The bone may be bolted to a fixed surface, the bat being moved over the bone rather than the other way around. Sometimes another stationary hard surface or a bottle is used, as these can be as good at hardening the bat, although not imparting the superstitious benefit.

According to some sources, a harder bat surface, having less "give", experiences less deformation, thus forcing more deformation onto the baseball. The ball, being softer than wood, deforms more, so more kinetic energy is absorbed by the deformation, giving a lower coefficient of restitution to the entire event, and thus less speed of the ball coming off the bat, although the practical effect may be small; see bouncing ball physics. Other sources claim the opposite effect, and no conclusive testing proving the matter either way has been conducted. In any case, bat weight, swing speed, pitch speed, and contact angle are more important factors.

[T]his tree near the river where I lived was split by lightning. I liked the wood inside of it so I cut me out a bat. Hadn't used it much until I played semipro ball, but I always kept it oiled with sweet oil and boned it so it wouldn’t chip.
— Roy Hobbs, in Bernard Malamud's The Natural

Boning is also held to lengthen bat life by reducing splintering.

Unlike corking, boning is entirely legal under baseball rules.

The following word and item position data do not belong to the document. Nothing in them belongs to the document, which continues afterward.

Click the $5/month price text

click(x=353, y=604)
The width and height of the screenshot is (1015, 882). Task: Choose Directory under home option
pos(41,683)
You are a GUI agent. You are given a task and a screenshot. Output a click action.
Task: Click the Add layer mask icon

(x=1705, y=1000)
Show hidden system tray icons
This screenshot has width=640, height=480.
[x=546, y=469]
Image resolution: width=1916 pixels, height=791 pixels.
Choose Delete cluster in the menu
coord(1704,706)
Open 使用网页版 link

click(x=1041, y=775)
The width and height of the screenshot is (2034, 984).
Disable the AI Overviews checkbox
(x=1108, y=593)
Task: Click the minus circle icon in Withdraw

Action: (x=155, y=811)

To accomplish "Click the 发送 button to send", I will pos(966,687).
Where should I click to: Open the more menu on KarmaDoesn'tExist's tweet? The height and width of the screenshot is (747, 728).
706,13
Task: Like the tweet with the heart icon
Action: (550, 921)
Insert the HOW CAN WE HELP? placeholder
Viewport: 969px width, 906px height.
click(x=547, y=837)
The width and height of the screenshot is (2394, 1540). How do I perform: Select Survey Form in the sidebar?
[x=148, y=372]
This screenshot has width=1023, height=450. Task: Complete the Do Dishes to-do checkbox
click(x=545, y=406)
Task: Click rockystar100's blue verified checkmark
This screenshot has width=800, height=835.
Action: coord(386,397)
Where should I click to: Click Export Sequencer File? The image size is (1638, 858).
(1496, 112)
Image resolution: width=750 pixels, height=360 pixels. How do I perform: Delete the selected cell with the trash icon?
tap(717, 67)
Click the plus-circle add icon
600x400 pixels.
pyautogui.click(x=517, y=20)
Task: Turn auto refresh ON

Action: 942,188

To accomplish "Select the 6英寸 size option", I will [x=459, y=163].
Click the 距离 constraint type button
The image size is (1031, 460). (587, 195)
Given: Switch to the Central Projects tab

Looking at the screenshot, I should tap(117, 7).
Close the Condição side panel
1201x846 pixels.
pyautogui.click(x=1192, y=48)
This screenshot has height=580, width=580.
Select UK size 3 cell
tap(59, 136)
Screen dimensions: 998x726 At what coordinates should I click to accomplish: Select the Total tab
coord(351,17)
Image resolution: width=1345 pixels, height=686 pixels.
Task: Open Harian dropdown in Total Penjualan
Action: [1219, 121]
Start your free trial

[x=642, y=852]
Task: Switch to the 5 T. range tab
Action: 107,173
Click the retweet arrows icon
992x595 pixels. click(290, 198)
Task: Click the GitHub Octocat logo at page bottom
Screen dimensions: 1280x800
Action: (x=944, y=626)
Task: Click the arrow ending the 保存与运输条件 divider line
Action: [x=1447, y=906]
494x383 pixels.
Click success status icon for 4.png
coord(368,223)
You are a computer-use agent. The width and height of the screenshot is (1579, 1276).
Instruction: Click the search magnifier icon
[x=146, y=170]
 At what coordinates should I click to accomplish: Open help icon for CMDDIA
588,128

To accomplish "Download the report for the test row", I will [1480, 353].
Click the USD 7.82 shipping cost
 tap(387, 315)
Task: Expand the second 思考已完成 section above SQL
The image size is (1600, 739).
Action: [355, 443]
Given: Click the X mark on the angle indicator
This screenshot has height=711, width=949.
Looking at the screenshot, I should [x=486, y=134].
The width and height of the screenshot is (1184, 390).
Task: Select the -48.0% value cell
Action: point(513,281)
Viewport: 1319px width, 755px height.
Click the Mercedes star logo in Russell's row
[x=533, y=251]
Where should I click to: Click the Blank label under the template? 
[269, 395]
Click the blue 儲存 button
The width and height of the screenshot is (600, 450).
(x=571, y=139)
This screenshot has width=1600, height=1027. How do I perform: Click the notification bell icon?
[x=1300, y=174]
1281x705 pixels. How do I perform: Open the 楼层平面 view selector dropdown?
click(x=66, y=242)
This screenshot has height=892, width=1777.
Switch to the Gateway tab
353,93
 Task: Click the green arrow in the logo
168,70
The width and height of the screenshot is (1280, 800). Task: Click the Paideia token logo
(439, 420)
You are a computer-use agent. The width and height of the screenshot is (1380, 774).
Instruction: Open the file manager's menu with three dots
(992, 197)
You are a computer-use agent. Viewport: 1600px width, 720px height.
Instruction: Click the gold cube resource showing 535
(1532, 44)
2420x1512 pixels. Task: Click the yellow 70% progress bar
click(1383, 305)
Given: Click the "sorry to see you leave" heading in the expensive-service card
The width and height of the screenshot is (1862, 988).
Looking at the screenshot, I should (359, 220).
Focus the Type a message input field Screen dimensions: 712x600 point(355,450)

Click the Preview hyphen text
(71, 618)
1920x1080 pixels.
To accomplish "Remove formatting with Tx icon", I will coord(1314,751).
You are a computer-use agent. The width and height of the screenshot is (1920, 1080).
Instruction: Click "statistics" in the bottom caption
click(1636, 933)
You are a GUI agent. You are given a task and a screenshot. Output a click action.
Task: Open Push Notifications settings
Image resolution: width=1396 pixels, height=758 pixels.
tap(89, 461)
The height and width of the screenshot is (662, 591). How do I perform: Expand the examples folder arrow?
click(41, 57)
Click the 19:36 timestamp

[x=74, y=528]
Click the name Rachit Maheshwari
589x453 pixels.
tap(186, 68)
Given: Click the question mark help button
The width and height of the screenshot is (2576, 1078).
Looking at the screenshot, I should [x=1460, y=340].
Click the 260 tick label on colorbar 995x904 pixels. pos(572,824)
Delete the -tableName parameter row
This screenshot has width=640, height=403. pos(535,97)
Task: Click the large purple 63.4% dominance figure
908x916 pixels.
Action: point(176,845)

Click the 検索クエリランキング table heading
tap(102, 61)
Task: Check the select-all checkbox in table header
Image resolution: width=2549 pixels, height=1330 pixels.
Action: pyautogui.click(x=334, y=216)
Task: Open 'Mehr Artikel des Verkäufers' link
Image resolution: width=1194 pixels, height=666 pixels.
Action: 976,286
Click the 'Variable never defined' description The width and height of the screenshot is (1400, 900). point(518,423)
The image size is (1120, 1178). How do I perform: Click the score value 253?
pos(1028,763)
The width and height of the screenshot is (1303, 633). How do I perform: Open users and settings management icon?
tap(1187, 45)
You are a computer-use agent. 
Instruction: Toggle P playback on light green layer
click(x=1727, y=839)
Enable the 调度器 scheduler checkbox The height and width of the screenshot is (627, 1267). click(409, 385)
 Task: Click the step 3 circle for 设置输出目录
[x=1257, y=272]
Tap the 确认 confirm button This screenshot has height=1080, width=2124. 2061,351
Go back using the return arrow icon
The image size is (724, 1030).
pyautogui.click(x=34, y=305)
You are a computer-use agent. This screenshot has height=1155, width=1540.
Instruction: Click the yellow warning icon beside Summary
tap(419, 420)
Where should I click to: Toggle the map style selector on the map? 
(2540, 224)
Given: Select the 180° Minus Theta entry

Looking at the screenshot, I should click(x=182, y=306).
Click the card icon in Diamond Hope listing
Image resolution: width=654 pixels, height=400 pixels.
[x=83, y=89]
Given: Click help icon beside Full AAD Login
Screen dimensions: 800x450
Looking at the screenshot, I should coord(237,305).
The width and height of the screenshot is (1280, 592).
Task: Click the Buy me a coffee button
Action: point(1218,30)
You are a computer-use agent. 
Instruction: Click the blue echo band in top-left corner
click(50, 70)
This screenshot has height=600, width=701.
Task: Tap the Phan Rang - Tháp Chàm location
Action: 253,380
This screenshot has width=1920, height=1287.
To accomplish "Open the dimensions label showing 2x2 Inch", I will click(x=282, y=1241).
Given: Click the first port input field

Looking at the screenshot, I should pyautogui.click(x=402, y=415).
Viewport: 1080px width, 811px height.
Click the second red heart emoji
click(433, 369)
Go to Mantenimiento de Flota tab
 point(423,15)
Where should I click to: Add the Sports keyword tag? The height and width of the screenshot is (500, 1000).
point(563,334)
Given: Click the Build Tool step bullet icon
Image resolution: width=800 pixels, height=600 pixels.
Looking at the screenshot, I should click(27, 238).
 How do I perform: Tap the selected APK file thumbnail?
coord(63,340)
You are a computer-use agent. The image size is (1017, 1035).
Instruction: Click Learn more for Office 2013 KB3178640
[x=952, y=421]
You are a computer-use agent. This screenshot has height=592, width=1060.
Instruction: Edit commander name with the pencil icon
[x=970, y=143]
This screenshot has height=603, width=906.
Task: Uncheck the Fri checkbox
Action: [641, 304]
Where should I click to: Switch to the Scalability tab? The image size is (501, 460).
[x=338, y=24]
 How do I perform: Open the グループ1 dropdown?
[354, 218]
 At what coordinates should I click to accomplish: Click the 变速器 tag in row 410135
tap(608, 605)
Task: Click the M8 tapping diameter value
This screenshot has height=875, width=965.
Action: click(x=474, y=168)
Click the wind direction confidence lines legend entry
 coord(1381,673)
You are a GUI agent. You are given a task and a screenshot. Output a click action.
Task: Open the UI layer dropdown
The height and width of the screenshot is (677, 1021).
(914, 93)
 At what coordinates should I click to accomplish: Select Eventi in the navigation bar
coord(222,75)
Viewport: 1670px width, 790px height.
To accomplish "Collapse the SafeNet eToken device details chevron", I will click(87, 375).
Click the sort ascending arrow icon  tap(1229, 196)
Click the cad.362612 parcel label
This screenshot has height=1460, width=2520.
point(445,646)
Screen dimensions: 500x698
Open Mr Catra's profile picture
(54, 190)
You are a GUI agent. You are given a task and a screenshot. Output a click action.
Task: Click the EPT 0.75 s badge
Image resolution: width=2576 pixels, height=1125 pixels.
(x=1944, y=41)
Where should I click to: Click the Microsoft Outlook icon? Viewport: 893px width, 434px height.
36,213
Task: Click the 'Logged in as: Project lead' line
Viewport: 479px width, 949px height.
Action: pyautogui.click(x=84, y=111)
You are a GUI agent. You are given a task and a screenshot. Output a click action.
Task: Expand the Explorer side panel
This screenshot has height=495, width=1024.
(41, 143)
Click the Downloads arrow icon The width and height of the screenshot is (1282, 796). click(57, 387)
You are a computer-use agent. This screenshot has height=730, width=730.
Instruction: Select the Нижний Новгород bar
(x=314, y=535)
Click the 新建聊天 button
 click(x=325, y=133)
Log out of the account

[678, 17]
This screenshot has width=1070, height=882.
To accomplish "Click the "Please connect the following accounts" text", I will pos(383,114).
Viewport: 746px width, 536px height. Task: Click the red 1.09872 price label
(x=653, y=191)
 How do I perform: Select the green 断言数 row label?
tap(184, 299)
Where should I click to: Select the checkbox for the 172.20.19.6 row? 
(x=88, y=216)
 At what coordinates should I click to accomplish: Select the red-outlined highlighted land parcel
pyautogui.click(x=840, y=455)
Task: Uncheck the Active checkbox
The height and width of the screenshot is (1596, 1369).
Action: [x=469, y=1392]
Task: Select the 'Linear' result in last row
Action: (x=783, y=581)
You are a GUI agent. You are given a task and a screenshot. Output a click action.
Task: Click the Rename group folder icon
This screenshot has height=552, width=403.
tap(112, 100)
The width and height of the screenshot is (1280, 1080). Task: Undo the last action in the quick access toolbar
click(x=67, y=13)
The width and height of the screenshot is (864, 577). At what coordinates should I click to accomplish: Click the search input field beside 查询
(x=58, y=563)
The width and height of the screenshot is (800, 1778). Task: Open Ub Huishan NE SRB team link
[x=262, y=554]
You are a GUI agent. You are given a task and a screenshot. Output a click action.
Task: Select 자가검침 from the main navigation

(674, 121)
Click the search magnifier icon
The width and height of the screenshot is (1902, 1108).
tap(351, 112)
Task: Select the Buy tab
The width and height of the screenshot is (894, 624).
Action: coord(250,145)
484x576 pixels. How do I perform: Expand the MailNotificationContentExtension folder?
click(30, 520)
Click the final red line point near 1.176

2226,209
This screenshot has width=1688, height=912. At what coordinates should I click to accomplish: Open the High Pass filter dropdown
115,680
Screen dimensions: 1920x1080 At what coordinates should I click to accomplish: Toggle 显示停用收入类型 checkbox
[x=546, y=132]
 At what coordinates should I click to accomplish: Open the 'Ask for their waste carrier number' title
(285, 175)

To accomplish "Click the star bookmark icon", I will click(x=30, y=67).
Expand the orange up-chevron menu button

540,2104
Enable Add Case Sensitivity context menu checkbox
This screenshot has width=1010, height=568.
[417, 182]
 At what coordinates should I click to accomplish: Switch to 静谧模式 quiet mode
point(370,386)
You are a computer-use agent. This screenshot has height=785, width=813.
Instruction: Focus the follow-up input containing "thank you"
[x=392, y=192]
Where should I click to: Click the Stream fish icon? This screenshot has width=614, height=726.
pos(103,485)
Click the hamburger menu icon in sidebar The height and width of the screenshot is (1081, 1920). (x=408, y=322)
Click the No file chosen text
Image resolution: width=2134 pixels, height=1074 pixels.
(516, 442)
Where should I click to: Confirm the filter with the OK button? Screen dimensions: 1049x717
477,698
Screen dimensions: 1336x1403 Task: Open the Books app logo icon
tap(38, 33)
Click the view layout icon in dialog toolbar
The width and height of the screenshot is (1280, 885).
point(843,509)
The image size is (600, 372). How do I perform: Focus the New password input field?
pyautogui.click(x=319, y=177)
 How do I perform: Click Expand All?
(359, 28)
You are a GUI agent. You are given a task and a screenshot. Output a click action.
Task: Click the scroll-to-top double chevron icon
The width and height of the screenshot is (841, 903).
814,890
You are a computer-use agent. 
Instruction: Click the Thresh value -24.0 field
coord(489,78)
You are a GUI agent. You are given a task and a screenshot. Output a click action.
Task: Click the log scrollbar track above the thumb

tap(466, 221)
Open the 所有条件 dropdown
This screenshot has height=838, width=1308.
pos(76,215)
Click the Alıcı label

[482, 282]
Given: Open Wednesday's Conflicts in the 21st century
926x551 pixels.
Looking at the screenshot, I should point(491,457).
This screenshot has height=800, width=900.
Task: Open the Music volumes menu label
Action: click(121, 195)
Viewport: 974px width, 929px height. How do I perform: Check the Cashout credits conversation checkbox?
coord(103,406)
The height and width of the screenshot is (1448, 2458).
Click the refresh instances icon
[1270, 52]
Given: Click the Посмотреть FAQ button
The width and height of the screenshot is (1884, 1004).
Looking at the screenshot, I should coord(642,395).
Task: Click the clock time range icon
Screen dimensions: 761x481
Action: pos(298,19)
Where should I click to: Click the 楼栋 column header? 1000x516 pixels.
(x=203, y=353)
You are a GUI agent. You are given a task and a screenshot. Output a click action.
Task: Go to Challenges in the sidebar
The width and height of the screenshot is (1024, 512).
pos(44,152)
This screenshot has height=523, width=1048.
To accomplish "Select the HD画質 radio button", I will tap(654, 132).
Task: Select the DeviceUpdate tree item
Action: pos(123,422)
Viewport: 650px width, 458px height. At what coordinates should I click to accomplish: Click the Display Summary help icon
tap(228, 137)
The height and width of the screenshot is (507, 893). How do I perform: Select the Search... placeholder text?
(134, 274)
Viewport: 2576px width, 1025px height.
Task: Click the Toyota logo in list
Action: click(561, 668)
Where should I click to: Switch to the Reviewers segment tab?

Through most of the 20th century, the great majority of major league bats were made of ash wood. In 1997, maple wood bats were permitted in major league games, and became widely used in the 21st century, following the example of home run champion Barry Bonds. Maple being harder than ash, there is less need for boning. Also, in the early and mid 20th century bats had little factory processing beyond lathing, while modern bats undergo more factory processing, often including hardening and polishing. Consequently, boning is less efficacious and somewhat less common than in the early and mid 20th century.

Sometimes, boning bats would be the duty of the batboy.